Present the records from the line with "Describe the element at coordinates (538, 520)" up to and including the line with "wallet-title: 多多钱包 is" as a Markdown table with the columns Row and Line, omitting blank lines.

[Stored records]
::::
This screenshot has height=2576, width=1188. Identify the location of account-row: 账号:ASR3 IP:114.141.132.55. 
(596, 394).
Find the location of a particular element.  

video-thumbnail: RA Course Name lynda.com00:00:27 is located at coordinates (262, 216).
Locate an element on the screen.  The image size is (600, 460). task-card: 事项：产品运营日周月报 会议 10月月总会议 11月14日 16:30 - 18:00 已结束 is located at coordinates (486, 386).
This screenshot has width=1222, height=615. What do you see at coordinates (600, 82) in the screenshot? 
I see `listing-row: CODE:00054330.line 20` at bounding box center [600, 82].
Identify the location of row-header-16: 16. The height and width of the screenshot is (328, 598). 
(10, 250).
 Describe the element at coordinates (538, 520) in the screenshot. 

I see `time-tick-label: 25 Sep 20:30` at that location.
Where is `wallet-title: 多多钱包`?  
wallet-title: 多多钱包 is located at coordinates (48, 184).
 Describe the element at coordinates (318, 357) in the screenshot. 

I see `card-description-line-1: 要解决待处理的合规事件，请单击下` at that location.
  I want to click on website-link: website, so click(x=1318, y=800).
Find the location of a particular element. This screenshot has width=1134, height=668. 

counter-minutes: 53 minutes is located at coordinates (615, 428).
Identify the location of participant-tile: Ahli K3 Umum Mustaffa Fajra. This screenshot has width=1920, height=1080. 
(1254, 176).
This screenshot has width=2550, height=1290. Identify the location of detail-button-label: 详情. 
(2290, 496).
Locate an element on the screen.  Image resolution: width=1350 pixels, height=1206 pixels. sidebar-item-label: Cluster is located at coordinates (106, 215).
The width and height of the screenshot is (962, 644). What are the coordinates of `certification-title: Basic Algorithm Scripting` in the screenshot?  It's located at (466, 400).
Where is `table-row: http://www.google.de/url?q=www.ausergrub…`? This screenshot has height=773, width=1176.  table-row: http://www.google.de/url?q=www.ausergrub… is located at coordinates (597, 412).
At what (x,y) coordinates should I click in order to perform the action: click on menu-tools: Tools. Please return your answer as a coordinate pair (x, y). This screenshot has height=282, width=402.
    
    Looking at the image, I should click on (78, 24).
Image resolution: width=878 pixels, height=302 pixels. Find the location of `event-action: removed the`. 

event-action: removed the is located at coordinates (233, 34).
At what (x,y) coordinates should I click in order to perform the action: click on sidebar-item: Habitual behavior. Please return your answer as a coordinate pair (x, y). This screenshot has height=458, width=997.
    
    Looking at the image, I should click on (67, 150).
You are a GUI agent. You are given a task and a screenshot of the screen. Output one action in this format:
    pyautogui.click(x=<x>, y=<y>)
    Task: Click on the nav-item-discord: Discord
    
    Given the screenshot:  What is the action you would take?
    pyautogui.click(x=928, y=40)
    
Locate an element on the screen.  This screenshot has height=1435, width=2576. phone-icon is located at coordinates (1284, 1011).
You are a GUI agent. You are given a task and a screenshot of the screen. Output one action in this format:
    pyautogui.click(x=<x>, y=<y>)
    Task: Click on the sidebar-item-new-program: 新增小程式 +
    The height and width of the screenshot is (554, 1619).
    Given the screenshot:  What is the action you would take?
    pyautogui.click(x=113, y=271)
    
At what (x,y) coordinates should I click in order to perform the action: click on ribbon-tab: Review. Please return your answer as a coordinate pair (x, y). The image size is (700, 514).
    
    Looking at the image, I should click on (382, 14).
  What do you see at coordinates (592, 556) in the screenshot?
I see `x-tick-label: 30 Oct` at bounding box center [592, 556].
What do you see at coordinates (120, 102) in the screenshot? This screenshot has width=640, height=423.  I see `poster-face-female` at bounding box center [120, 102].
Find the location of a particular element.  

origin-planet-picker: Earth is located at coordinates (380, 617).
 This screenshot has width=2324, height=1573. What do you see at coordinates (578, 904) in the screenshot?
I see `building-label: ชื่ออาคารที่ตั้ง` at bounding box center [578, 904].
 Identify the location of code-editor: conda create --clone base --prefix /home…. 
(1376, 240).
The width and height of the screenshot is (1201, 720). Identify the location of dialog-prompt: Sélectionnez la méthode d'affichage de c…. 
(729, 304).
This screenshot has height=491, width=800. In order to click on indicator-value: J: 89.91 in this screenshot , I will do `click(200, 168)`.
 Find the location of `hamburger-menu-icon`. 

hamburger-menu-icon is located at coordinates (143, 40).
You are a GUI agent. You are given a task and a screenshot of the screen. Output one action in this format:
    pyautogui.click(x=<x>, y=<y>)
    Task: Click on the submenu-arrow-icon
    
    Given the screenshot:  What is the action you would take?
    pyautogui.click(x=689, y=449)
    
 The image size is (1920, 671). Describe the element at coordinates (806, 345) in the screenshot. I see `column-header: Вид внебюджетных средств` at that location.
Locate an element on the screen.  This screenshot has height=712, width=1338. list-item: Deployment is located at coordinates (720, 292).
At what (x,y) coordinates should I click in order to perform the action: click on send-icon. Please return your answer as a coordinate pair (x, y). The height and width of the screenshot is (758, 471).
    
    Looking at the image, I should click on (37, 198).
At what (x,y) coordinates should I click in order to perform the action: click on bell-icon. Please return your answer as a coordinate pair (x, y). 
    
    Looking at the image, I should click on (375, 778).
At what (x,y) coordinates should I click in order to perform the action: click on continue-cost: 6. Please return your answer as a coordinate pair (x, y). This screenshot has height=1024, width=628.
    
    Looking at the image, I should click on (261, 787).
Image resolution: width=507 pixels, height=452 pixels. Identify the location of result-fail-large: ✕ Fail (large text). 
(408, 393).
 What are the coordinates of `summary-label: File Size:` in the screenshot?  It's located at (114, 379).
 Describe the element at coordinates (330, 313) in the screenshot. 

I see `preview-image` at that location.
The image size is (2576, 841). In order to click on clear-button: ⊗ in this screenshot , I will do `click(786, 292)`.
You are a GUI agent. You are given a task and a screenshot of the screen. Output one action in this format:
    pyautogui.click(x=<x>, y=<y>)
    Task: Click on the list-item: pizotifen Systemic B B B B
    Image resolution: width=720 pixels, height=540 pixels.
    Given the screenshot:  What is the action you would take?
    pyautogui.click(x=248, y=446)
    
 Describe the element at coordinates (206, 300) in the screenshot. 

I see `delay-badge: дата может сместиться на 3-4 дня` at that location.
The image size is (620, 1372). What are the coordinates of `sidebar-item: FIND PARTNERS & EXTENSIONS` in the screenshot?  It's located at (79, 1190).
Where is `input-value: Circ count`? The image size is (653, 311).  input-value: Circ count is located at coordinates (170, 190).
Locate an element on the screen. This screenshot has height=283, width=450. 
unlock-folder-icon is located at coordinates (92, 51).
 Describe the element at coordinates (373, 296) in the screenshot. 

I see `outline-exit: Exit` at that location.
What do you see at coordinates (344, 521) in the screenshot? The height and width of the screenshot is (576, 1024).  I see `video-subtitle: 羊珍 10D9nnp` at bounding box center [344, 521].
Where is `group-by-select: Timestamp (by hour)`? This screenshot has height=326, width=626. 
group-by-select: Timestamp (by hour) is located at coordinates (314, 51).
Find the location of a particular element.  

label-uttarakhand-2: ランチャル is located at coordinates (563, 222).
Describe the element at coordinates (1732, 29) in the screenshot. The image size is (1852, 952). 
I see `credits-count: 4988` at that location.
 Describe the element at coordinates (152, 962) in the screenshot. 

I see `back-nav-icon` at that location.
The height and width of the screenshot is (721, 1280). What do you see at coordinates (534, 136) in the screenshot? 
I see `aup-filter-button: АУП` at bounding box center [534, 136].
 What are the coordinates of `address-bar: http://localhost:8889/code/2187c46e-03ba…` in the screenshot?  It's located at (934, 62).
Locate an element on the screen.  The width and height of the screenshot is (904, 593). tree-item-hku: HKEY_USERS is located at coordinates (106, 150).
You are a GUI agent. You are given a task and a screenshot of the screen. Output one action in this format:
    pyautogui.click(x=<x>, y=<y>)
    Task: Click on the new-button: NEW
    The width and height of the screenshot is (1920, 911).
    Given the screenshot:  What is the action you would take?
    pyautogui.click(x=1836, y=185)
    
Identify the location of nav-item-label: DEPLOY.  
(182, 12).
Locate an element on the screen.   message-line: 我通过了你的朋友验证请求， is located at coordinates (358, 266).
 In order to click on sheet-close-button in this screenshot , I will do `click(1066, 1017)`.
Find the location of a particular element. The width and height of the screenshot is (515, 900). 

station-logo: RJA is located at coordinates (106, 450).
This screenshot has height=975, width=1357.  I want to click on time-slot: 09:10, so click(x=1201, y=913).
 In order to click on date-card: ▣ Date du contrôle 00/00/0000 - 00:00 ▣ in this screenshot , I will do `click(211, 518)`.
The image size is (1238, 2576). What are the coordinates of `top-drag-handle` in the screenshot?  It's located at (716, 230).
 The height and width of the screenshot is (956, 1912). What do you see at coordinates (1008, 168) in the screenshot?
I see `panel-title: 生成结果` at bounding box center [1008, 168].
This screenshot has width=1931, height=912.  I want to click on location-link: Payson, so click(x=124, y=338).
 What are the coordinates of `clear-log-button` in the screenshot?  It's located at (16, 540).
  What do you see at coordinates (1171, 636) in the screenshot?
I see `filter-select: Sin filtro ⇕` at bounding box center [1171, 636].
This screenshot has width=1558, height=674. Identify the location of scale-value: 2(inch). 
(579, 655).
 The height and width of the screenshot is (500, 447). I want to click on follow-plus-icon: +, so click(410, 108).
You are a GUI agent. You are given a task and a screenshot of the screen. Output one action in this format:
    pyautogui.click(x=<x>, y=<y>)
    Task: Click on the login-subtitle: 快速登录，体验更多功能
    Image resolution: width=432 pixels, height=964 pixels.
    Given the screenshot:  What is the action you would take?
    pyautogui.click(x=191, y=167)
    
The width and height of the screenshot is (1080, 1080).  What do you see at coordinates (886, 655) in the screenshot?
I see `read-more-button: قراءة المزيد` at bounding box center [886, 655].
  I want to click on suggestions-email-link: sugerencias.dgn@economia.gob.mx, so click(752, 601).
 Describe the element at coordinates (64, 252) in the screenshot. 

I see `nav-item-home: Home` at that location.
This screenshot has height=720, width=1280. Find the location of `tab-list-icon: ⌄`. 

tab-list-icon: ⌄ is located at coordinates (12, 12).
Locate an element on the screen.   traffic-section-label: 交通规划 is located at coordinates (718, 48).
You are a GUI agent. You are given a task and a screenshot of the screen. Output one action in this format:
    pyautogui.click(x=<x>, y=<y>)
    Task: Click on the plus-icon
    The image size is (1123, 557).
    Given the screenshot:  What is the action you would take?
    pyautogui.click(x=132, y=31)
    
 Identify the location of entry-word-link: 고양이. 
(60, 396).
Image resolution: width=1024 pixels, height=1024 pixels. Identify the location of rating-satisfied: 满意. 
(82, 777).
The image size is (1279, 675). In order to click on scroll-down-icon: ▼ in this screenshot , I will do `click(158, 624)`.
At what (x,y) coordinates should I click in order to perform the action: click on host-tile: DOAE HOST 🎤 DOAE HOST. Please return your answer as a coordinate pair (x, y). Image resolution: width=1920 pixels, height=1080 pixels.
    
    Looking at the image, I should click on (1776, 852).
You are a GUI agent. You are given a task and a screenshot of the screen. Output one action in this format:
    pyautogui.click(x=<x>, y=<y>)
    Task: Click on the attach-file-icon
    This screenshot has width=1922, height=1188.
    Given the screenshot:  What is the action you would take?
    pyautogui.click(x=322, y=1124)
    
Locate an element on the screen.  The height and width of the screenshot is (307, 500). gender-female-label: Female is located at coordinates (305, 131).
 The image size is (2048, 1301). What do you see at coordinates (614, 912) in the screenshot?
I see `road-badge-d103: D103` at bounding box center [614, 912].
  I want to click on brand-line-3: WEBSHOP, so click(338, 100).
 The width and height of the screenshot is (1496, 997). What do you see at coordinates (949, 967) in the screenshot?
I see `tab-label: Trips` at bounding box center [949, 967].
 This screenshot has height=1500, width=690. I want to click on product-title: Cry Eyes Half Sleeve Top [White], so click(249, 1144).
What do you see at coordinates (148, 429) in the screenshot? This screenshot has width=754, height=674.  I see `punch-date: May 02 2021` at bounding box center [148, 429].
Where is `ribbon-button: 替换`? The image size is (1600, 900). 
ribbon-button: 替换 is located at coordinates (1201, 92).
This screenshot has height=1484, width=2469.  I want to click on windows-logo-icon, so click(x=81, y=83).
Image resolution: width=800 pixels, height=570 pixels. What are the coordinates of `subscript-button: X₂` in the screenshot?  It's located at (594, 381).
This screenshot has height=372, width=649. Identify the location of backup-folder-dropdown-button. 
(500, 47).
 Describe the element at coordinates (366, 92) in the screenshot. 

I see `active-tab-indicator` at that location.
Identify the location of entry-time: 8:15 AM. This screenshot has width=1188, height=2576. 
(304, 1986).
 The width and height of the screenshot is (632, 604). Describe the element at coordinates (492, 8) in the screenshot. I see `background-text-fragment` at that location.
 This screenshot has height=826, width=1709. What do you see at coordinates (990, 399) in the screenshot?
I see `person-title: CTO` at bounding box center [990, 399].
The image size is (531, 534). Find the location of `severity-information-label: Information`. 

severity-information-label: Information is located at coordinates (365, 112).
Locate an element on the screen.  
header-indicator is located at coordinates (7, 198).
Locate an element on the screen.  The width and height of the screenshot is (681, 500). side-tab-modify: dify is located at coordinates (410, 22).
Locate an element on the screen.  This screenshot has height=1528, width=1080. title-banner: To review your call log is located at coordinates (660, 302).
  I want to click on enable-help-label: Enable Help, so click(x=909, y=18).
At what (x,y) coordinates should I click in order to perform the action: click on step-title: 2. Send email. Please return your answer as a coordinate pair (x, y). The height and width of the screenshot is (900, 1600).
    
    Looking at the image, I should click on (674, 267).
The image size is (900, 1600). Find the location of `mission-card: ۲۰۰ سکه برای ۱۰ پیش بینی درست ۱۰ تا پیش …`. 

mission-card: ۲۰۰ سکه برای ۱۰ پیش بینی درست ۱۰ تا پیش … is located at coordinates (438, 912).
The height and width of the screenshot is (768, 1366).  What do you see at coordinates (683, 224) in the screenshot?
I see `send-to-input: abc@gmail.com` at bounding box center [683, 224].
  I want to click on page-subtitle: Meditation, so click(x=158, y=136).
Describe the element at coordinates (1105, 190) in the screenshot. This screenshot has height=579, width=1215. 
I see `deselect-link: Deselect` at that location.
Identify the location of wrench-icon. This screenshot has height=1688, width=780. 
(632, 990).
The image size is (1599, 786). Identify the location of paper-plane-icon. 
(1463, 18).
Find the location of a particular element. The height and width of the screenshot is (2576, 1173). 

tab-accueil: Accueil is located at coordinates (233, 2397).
::::
- _Exercise response_:
| Row | Line |
|---|---|
| 1 |  Describe the element at coordinates (538, 520) in the screenshot.  |
| 2 | I see `time-tick-label: 25 Sep 20:30` at that location. |
| 3 | Where is `wallet-title: 多多钱包`?   |
| 4 | wallet-title: 多多钱包 is located at coordinates (48, 184). |